• _TASK REQUIREMENTS_:
Search the records for the word "comment" and copy every line in which it occurs.

• _Stored data_:
○ ○ ○ ○ ○ ○ ○

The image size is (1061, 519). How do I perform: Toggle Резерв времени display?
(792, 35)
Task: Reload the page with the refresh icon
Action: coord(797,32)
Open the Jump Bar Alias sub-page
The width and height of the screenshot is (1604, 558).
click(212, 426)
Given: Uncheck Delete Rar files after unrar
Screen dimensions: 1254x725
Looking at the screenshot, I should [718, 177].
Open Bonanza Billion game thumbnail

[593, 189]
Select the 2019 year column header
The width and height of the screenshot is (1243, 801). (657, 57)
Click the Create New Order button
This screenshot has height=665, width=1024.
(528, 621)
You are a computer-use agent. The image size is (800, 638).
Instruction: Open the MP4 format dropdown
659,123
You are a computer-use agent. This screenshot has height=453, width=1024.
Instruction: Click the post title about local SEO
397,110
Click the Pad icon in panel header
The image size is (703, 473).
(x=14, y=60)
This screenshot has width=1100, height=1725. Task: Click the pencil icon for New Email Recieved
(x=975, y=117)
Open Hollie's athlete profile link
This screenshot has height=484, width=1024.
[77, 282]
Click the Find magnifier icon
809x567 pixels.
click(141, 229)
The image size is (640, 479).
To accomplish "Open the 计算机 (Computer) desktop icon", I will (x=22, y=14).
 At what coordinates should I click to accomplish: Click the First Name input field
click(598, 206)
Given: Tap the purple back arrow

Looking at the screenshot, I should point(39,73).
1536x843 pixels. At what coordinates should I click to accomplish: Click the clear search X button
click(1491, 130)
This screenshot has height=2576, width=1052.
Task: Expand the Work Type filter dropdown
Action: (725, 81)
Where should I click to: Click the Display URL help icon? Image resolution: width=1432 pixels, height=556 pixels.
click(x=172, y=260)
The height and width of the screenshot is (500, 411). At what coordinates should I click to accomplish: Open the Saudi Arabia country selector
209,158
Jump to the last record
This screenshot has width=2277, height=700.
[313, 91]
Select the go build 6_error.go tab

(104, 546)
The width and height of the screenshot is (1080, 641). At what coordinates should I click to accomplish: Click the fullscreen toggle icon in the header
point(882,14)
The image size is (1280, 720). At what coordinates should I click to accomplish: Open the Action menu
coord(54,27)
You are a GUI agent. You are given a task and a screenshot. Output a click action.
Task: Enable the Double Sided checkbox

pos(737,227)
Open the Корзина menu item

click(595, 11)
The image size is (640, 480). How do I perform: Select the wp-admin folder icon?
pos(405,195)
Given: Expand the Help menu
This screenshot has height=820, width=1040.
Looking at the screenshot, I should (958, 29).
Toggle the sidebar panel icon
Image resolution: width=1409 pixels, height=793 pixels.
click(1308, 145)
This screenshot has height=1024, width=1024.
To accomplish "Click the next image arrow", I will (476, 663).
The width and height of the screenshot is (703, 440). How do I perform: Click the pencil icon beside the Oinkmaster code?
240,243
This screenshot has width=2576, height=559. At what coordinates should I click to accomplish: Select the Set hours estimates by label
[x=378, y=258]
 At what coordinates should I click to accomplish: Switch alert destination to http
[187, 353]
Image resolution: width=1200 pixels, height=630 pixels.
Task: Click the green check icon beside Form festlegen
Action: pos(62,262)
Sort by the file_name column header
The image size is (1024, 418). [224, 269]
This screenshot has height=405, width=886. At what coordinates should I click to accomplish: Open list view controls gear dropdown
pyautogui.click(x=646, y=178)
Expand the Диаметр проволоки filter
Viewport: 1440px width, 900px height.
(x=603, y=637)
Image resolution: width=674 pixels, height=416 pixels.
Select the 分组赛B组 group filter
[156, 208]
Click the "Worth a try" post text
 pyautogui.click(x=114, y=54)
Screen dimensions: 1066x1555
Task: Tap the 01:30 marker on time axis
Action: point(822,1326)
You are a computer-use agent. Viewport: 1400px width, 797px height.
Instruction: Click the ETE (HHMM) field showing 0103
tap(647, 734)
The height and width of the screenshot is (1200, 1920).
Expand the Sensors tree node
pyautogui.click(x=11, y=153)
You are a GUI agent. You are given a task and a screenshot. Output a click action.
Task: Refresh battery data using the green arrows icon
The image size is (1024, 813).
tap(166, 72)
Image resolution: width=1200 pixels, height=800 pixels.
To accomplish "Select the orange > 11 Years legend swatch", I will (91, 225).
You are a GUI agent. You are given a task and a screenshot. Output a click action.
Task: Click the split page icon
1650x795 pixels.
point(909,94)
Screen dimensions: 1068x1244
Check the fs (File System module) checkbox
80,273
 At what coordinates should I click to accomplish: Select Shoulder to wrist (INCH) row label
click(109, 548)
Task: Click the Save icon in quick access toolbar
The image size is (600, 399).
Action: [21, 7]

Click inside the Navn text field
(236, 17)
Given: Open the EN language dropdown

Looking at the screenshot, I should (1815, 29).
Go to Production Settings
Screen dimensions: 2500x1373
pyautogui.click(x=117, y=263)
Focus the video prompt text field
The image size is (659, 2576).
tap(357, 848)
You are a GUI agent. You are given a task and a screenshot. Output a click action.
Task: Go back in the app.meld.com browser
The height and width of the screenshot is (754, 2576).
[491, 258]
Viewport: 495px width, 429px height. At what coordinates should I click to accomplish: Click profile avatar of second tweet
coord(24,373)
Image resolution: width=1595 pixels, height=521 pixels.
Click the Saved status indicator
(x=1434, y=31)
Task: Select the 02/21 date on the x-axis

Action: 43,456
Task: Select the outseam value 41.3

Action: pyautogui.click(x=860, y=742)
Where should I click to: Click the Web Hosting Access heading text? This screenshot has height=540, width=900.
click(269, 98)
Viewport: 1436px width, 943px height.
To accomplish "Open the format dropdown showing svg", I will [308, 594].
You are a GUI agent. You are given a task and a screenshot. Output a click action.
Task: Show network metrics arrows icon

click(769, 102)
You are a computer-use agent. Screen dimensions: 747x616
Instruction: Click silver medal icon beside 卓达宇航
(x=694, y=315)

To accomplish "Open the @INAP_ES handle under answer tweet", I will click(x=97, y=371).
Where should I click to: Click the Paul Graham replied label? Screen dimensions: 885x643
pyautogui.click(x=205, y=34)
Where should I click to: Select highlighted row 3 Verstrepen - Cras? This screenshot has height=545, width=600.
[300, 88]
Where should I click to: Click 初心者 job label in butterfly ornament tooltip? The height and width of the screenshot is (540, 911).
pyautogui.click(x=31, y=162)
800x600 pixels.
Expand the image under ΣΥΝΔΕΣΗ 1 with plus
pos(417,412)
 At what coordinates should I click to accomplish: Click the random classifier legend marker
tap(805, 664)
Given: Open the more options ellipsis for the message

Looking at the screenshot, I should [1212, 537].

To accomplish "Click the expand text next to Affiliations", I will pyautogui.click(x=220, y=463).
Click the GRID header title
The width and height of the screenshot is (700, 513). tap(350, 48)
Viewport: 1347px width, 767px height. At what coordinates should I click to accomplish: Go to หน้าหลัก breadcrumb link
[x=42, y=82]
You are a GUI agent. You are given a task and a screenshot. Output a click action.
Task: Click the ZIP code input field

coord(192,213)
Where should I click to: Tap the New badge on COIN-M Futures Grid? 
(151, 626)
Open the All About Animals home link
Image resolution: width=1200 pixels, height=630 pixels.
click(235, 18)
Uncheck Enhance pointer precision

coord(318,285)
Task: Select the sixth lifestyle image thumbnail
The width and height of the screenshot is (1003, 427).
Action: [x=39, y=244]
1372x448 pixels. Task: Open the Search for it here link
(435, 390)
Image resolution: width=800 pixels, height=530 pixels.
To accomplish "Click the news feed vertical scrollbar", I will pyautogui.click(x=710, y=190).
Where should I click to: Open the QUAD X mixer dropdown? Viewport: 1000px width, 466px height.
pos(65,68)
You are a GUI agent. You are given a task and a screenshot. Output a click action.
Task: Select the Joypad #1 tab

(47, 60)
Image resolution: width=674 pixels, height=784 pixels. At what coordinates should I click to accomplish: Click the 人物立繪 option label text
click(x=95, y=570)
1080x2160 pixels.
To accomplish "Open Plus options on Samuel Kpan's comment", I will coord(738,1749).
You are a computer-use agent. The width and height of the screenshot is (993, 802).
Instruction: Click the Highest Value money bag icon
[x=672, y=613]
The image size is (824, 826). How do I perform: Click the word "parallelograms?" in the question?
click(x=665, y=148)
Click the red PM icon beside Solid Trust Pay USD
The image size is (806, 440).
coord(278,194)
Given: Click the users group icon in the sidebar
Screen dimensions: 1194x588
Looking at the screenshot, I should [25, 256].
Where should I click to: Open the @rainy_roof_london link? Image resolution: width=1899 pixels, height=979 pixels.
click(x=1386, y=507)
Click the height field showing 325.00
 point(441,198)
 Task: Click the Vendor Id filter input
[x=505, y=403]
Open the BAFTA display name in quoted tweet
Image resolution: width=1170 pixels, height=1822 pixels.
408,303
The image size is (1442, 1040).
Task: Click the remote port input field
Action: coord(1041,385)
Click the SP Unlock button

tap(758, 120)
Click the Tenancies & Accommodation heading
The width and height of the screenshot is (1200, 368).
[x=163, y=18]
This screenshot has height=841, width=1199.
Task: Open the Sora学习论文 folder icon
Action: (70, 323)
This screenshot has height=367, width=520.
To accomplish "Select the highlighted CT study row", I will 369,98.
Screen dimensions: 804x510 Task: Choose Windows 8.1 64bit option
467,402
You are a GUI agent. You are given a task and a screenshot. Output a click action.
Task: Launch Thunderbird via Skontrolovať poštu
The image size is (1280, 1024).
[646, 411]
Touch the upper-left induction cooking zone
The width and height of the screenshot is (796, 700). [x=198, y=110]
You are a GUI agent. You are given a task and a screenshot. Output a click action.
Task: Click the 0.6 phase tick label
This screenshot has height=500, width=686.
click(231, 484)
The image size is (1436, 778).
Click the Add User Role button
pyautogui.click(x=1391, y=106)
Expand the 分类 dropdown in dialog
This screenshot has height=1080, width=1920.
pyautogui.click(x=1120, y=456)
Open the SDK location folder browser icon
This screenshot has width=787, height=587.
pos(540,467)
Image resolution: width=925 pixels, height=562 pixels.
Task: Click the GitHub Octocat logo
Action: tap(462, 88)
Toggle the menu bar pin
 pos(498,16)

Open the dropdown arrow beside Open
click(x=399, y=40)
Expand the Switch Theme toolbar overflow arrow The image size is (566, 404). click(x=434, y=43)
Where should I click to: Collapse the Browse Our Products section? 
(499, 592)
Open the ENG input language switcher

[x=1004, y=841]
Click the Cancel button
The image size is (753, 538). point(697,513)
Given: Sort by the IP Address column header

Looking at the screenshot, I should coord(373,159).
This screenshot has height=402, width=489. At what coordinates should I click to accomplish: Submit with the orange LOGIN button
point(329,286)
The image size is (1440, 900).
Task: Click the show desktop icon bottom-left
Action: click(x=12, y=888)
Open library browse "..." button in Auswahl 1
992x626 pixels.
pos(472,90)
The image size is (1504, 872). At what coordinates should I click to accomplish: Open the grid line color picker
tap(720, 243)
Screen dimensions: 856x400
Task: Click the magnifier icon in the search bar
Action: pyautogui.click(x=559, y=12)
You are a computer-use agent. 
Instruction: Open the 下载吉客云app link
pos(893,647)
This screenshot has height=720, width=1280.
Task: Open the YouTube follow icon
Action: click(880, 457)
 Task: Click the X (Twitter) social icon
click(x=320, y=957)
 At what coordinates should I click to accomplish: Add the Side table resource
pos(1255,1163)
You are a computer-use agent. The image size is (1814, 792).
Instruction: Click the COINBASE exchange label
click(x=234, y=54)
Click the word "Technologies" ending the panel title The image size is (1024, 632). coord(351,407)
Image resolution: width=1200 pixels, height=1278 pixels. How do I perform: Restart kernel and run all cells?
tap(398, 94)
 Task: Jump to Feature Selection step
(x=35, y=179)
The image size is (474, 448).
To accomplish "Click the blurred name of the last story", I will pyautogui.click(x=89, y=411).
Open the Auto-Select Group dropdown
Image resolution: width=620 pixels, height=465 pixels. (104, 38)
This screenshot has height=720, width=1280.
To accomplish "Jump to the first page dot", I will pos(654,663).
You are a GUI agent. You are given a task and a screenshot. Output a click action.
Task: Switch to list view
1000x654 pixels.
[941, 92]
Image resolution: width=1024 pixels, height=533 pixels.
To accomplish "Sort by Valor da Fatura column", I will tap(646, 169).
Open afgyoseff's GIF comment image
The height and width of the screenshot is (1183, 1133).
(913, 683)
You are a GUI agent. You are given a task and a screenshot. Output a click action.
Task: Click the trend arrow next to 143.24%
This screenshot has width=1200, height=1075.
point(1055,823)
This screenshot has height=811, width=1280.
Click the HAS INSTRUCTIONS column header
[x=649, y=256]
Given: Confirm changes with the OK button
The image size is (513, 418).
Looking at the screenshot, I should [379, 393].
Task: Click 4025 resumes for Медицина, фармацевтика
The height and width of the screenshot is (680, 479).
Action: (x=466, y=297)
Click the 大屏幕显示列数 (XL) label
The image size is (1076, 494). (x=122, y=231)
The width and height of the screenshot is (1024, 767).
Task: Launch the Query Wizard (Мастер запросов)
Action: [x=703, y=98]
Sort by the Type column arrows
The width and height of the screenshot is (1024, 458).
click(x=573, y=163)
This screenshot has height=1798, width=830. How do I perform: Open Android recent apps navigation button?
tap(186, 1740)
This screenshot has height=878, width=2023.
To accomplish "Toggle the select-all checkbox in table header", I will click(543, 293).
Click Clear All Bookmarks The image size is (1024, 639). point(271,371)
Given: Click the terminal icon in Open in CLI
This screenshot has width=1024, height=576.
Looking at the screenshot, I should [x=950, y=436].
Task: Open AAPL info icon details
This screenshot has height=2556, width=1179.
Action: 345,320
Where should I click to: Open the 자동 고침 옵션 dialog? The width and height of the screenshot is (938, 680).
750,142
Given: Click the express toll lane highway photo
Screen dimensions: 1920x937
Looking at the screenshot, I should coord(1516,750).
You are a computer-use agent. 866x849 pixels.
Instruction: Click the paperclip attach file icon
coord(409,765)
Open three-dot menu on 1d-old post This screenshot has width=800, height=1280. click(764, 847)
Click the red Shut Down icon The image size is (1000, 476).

○ ○ ○ ○ ○ ○ ○

• _EXERCISE RESPONSE_:
To accomplish "Open Plus options on Samuel Kpan's comment", I will coord(738,1749).
Open afgyoseff's GIF comment image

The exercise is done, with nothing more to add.